Exhausted and half asleep, I went to my weigh in on Monday feeling confident.
Little did I know, I was down an astounding 3 pounds. Weighing in at 154, I am just 4 pounds from my goal.
Never in my wildest dreams did I ever think I would see the 150’s again. It is even a little hilarious that I am still considered “overweight” according to the BMI charts. Someone at work actually told me I was looking too thin. I’ve never heard anyone say THAT to me before. I know for many of my co-workers, the new me is very different from the obese girl they have known for the last 5 years. I just say, I am becoming me. The me I am supposed to be.
Celebrating Mother’s Day:
|My sweet Godson, Connor|
|Snuggles With Connor|
For the first time ever on Mother’s Day, I was willing to smile for the camera as I snuggled with my baby nephew. I was wearing a pair of low rise jeans from Express (which by the way I haven’t been able to wear Express jeans for over a decade and I actually got teary-eyed in the dressing room trying them on) and a black angel sleeve Gap tee with a satin ribbon around my now tiny waist. The entire day I felt like a pretty mommy. I also brought all of my too large clothes for the women in my family to sift through. An important decision I made in my journey was to give away or consign all of my clothing. I figure psychologically, if I don’t have my large sizes around, I’ll never be compelled to stray from my goal weight again. The best part of my Mother’s Day was going to see my favorite band Daughtry at a small club in Minneapolis. I was dolled up from head to toe. Still wearing my low rise jeans but now with a sparkly tank with hair and makeup to perfection, I felt like a very hot mama. I felt confident. Sexy. Amazing. I am becoming me.

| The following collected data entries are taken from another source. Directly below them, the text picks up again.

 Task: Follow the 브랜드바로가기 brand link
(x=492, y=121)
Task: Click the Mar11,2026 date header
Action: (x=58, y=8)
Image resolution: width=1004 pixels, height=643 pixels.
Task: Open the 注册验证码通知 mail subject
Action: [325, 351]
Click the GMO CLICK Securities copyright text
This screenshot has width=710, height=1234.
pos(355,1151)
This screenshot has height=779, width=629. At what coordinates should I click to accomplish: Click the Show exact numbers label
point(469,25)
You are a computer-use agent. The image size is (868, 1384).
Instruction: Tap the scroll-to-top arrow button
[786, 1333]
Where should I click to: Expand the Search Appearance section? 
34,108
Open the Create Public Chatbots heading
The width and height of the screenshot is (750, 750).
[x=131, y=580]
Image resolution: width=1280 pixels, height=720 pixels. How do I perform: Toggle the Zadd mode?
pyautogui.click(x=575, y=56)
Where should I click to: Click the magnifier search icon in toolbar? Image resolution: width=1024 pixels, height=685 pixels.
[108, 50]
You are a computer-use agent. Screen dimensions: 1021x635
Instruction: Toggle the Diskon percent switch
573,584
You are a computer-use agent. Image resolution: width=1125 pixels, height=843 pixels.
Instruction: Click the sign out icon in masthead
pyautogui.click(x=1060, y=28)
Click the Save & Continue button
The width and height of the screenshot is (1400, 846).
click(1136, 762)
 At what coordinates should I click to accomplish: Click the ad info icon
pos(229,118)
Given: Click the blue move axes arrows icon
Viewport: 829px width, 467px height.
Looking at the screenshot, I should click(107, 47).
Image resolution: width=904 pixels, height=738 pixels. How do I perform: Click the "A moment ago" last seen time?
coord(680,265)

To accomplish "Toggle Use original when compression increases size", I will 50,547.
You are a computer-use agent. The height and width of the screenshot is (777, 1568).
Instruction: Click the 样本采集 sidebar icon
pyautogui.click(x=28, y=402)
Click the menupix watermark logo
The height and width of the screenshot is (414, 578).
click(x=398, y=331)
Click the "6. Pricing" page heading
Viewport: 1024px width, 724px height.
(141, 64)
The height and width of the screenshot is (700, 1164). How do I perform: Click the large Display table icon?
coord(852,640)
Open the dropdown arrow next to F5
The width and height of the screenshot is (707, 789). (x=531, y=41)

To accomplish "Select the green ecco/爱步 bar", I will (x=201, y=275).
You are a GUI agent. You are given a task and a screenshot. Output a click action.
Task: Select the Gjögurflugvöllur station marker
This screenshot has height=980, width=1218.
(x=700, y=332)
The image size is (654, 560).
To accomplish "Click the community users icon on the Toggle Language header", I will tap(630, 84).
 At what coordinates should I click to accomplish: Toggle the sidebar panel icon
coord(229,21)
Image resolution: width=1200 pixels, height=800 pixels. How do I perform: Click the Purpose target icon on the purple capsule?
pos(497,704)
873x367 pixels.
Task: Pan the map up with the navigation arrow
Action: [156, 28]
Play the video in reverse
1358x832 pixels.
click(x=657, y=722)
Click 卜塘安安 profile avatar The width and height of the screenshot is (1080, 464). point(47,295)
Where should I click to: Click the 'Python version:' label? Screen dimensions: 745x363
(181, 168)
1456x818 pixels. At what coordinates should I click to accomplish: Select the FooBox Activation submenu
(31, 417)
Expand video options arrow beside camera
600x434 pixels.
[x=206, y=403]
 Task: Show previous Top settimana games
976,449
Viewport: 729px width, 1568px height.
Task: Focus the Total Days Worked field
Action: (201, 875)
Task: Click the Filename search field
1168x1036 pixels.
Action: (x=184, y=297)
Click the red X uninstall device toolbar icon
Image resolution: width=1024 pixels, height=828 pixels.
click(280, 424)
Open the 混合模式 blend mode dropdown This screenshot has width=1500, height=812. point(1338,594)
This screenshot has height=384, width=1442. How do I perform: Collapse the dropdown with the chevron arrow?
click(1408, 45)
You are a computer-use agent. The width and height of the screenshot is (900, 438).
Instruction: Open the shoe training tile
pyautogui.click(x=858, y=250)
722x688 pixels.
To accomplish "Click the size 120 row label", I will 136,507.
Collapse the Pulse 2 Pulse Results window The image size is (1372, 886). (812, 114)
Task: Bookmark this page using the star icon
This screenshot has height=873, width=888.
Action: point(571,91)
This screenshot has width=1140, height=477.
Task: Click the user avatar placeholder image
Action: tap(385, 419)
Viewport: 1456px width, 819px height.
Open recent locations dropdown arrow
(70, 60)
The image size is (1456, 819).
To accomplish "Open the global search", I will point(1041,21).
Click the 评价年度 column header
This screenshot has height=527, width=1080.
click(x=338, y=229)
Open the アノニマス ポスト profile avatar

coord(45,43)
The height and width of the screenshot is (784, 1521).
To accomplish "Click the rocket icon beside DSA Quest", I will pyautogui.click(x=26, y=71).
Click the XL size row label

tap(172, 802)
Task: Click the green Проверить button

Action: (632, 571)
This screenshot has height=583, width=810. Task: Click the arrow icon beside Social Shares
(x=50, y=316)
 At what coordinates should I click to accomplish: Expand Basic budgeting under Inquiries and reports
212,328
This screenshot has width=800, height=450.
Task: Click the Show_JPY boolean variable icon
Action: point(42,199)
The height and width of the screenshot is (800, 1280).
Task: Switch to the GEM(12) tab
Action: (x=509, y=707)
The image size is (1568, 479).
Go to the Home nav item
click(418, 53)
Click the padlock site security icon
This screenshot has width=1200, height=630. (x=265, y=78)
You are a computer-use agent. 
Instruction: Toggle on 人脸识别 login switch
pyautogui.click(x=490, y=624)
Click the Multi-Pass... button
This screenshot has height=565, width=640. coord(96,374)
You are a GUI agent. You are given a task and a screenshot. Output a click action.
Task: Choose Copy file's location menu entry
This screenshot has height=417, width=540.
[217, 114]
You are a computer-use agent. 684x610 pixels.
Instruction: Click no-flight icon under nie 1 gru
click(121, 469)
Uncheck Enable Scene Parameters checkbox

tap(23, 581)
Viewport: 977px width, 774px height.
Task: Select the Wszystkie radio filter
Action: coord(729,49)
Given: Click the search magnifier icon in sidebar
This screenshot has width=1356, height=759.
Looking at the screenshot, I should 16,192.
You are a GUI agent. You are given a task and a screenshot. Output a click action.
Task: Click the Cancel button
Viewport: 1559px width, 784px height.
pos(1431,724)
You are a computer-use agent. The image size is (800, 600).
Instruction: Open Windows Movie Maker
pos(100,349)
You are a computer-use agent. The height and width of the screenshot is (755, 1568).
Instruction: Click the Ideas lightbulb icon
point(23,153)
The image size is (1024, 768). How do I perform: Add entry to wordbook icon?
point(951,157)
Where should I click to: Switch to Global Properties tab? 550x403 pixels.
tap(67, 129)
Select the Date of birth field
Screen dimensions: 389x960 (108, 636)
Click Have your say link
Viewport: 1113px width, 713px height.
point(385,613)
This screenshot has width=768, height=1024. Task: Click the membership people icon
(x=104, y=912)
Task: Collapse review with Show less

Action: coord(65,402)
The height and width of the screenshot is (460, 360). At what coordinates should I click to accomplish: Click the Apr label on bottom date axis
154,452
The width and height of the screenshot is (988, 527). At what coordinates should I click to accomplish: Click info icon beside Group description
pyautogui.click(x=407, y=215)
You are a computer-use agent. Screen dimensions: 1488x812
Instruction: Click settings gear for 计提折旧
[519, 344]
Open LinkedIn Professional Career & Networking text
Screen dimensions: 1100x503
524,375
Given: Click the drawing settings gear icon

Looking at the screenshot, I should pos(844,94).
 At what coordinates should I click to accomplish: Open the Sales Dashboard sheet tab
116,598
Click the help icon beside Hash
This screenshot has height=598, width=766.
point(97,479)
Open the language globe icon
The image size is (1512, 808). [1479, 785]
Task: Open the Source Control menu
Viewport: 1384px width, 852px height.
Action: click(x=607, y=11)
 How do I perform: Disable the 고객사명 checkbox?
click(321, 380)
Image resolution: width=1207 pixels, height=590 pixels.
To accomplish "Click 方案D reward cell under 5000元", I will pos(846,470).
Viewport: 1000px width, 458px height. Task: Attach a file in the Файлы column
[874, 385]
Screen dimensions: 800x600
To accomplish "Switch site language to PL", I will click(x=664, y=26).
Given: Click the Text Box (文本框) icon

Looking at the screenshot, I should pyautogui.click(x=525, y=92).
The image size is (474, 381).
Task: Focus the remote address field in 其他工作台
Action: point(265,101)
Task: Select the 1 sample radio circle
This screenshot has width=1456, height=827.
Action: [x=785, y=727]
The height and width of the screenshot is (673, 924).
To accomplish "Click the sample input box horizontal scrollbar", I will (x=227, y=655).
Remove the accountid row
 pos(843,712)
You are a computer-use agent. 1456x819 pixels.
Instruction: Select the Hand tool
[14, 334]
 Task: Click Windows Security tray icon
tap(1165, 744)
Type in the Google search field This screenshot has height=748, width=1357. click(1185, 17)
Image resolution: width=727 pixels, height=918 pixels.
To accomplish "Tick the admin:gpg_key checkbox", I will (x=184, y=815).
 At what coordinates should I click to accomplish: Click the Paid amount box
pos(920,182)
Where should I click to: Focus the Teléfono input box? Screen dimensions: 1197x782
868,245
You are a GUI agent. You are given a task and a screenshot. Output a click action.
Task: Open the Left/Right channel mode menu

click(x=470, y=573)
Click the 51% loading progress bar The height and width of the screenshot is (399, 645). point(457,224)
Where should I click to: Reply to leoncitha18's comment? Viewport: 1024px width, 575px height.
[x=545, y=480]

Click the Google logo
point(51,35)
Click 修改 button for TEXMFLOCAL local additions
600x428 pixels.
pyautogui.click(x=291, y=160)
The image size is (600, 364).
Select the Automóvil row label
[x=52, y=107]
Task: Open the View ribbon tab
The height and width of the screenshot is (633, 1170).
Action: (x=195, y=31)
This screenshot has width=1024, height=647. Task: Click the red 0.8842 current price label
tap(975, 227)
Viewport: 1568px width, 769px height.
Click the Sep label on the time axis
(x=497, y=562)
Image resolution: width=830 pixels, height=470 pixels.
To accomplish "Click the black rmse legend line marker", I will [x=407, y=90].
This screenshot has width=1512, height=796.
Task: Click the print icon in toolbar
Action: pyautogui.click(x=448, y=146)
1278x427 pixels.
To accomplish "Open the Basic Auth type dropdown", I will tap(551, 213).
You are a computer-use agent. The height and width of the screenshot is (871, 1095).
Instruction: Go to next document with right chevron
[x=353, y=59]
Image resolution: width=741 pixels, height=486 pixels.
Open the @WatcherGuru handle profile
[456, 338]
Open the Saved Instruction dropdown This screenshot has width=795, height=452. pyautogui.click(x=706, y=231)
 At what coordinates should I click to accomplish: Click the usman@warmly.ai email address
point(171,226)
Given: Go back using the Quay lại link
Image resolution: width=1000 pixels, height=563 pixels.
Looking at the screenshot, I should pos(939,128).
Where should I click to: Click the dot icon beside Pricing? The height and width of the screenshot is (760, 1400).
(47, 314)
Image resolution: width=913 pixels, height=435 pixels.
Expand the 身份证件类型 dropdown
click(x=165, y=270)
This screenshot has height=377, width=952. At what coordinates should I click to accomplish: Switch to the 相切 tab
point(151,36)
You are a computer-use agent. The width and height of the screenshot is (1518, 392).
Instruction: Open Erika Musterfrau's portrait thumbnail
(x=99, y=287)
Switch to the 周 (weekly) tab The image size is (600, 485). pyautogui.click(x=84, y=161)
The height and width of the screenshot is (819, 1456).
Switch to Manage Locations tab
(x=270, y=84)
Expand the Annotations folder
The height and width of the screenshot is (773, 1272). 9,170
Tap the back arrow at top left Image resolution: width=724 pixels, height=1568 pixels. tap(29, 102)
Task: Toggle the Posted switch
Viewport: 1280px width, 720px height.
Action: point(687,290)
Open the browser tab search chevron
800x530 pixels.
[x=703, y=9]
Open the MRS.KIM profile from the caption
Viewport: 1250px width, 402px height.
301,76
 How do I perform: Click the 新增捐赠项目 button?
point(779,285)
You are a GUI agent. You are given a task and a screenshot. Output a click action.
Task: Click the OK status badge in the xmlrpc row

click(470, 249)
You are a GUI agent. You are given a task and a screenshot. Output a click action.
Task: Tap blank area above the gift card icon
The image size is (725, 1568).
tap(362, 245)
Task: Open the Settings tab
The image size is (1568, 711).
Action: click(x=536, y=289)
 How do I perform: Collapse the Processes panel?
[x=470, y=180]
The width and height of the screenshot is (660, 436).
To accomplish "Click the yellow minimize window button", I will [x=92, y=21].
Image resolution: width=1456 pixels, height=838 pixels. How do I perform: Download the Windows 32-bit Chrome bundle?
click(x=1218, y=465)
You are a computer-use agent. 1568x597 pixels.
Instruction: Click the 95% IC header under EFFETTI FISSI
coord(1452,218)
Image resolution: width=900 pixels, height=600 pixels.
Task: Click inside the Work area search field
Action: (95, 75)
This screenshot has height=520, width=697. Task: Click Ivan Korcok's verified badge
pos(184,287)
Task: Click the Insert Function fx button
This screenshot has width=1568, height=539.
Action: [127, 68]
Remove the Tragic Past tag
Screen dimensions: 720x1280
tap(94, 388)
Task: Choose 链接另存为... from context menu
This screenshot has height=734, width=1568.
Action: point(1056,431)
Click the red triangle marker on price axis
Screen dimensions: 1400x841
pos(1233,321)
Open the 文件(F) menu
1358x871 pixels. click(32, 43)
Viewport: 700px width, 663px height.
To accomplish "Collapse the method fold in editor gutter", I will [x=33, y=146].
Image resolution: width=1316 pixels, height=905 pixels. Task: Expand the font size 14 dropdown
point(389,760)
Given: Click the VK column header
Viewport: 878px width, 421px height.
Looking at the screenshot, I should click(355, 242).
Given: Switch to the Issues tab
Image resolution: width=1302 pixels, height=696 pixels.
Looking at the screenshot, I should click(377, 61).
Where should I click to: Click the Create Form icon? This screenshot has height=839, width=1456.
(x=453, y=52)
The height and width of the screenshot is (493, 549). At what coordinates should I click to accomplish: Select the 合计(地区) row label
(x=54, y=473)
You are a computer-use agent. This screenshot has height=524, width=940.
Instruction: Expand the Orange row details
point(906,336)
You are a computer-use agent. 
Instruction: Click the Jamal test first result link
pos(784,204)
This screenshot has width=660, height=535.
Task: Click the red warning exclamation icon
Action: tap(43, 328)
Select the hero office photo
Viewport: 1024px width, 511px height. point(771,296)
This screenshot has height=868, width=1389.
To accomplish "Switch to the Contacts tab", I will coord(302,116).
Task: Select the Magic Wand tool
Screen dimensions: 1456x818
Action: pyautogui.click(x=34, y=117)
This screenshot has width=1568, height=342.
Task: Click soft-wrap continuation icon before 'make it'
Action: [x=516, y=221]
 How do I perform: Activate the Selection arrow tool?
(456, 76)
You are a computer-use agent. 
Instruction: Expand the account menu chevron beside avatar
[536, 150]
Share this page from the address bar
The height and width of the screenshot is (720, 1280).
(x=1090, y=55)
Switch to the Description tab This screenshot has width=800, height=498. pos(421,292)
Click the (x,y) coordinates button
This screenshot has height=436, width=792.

|Jackson adores his cousin.|
Being so close to goal, my counselor this week encouraged me to start mentally prepping for my transition out of Medifast. With an excited smile, I told her I have been prepping for transition for WEEKS. With my recent discovery of how bad soy protein is for my endo, it is important for me to wrap this diet up so I can start focusing on what “real” food I will need to start eating to control my condition. The first week on transition I will get to add in veggies that were previous not allowed on the plan, when she asked me what I plan to add in I exclaimed, “CORN ON THE COB”. Yum. My husband is excited.
|My mom w/ her grandbabies|
It is very important for me to remember that the journey doesn’t end simply because Medifast ends. I will have to continue watching my portions, making smart choices and exercising. I’m certain I will not always be perfect. I want to show everyone who made negative comments about Medifast and my weight loss that I can lose the weight and keep it off. Yes, someone told me I shouldn’t bother because I will gain it all back. Nice, huh? I think it was meant to be a dig on the Medifast program, but in a lot of ways, it was a dig on me. What does that say about me? My weight gain didn’t happen overnight. It happened over a DECADE. I will never let that happen again. I don’t want to spend the money to lose weight again. I don’t want to eat Medifast food ever again (no offense Medifast… I love you but I really miss human food).
I have become me and I’m never letting her go.